Collect every one of the rows below that contains the word "Find", and copy each of those rows in full.

Recorded data
= = = = =

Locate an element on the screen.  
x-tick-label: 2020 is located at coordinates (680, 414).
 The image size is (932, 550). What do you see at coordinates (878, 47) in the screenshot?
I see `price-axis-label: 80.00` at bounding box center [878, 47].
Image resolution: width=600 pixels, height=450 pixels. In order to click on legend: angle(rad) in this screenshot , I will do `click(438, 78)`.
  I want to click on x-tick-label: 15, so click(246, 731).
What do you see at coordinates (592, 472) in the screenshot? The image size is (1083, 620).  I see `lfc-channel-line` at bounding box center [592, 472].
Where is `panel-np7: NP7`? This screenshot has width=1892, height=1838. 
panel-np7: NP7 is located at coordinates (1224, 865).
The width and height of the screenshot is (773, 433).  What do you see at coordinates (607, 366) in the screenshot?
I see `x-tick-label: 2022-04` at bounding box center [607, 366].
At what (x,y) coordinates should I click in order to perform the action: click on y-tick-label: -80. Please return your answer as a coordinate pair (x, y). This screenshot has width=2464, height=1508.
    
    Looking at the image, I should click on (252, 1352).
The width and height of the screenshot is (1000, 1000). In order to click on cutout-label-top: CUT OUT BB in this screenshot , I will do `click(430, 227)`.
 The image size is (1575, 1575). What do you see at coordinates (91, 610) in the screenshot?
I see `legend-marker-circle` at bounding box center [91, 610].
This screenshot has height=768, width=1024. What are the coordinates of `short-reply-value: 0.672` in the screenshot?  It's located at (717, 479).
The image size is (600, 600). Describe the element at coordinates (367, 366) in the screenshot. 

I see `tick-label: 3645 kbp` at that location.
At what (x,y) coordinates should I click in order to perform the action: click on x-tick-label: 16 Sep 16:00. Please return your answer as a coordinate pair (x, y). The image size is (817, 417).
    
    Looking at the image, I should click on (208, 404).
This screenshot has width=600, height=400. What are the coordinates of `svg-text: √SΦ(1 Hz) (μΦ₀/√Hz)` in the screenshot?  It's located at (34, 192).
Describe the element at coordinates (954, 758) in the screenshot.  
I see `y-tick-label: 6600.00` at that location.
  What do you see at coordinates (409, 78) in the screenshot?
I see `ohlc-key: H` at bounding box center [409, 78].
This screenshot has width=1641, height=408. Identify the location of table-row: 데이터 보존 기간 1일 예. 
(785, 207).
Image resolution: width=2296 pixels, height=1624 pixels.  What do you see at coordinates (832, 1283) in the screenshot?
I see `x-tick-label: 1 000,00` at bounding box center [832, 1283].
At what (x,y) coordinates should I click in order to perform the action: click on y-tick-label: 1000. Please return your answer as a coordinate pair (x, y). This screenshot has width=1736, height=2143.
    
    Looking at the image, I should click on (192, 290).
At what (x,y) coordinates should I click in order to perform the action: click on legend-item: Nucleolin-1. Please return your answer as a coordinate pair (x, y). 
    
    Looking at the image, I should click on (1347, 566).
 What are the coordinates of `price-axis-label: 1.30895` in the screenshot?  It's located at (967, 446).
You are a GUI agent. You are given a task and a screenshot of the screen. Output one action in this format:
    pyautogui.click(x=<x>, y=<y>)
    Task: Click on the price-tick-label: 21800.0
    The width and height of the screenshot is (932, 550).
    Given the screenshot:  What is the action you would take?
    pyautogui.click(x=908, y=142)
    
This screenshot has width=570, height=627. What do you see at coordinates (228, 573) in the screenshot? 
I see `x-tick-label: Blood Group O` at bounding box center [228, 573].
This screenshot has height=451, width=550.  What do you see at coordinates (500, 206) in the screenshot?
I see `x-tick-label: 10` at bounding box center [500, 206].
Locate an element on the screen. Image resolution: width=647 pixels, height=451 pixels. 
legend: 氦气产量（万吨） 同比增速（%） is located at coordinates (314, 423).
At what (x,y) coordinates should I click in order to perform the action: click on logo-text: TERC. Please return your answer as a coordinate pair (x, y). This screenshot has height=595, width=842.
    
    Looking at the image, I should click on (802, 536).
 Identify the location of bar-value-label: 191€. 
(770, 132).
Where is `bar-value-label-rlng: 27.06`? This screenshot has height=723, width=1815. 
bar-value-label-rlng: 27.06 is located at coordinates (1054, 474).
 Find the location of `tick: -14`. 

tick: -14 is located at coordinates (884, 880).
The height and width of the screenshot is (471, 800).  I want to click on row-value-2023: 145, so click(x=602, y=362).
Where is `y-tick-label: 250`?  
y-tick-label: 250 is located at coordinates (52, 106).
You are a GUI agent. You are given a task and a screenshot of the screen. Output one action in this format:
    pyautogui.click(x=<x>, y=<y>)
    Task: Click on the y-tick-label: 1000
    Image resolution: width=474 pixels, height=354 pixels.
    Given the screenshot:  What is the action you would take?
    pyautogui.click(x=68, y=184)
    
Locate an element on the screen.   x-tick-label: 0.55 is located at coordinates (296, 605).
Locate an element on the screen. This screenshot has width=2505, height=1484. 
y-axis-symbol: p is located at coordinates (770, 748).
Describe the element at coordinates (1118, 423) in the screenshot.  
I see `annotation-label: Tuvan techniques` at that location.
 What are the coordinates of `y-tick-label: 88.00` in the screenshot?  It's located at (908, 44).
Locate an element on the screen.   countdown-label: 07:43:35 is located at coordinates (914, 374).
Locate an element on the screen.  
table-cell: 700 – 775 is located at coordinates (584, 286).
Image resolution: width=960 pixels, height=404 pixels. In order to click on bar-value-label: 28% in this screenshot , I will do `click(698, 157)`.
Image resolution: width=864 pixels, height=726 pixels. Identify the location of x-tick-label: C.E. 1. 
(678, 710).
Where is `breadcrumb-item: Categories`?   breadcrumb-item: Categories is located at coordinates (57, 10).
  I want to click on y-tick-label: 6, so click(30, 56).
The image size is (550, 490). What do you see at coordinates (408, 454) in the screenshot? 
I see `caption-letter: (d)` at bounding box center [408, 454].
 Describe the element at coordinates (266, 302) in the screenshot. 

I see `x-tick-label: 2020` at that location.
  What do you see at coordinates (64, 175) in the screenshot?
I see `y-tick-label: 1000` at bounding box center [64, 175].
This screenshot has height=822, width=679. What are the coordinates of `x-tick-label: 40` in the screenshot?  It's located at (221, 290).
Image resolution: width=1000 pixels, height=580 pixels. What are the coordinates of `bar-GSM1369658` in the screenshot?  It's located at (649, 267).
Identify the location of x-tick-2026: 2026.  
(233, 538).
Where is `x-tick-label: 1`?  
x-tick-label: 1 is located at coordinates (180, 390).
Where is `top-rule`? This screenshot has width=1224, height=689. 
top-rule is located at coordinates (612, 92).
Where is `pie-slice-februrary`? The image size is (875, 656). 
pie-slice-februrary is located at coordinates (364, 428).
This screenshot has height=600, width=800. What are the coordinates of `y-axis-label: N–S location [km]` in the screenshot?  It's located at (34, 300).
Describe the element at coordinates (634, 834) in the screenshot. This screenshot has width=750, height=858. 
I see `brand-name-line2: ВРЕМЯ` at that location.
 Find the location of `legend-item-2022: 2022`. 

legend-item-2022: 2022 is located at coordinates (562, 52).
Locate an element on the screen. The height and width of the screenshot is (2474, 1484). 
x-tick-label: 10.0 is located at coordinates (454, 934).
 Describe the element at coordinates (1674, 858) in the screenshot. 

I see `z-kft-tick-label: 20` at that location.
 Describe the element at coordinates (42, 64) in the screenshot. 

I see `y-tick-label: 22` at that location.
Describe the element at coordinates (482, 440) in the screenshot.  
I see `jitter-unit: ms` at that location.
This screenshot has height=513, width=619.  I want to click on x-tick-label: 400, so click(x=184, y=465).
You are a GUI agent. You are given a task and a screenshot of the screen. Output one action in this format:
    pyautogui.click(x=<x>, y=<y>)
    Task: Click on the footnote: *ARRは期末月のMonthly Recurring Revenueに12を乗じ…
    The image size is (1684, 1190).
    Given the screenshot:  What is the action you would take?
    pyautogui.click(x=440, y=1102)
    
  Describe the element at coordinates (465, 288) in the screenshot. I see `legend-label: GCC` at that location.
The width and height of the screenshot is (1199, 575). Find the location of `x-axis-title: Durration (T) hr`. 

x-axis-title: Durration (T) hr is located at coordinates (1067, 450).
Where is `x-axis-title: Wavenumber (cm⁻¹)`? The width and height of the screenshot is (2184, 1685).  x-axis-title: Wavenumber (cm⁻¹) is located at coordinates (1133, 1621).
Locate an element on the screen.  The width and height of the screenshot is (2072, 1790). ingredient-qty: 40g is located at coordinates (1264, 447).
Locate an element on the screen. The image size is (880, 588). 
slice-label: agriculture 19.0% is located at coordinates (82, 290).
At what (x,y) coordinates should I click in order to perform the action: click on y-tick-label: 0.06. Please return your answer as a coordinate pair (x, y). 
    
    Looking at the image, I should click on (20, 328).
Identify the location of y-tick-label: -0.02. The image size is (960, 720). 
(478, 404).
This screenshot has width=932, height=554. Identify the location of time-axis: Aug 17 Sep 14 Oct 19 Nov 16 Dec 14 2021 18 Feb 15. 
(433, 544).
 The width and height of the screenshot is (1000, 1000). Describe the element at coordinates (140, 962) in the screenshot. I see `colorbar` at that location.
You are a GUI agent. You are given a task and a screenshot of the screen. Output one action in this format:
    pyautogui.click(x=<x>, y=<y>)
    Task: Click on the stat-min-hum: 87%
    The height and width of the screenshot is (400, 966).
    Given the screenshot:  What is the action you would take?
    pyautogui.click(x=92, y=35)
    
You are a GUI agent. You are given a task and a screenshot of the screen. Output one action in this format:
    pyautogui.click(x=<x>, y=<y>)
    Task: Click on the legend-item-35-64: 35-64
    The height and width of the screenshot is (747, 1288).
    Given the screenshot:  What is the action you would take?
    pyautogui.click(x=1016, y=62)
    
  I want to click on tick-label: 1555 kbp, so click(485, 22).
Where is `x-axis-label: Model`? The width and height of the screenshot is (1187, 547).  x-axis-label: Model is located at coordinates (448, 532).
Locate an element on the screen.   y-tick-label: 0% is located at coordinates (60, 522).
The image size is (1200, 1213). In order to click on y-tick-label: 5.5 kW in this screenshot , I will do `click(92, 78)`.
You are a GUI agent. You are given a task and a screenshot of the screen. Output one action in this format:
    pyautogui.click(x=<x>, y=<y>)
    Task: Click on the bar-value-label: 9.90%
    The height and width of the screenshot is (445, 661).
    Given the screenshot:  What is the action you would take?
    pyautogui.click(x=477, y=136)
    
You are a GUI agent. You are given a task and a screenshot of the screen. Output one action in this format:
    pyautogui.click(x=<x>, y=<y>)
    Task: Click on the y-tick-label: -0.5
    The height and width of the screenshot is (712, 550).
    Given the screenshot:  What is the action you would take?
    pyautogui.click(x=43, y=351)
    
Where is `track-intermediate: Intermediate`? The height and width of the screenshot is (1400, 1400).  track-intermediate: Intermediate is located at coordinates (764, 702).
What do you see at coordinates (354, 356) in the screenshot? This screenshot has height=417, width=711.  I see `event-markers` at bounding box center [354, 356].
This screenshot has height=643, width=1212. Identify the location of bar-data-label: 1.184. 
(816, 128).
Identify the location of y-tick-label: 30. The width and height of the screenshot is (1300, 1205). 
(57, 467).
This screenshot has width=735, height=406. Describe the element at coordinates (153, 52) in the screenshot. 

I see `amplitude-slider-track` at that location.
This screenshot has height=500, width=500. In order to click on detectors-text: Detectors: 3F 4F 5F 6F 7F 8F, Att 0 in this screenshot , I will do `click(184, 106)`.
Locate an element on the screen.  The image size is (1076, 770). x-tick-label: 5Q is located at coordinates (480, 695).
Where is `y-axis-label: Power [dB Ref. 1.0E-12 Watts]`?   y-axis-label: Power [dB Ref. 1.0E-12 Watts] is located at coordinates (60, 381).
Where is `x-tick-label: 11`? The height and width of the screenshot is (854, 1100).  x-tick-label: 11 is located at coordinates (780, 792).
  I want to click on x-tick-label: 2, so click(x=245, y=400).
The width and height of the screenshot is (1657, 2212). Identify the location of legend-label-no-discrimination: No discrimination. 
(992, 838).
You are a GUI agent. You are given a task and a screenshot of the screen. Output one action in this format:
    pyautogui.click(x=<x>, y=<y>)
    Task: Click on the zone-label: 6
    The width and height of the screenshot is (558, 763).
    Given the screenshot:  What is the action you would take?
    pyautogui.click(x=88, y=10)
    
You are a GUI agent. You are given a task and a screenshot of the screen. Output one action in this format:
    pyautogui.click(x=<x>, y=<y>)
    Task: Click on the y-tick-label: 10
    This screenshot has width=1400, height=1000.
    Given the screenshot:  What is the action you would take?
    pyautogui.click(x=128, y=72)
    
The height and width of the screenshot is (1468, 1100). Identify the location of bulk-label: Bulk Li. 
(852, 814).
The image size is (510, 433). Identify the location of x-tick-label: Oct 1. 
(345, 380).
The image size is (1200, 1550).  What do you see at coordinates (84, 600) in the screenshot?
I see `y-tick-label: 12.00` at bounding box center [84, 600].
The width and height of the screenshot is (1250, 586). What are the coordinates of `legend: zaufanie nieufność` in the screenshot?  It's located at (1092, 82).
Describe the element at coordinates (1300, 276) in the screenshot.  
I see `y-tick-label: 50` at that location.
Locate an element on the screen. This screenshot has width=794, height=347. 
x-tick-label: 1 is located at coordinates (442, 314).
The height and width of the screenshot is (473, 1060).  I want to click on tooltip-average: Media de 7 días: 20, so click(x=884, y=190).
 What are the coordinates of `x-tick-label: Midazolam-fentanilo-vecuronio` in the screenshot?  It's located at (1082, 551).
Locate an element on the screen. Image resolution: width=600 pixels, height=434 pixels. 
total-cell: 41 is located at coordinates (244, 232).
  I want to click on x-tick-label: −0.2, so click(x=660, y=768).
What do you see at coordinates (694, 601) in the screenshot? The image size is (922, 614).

= = = = =

### SOLUTION
 Find the location of `tick: -14`. 
 Find the location of `legend-item-2022: 2022`. 
The width and height of the screenshot is (1199, 575). Find the location of `x-axis-title: Durration (T) hr`. 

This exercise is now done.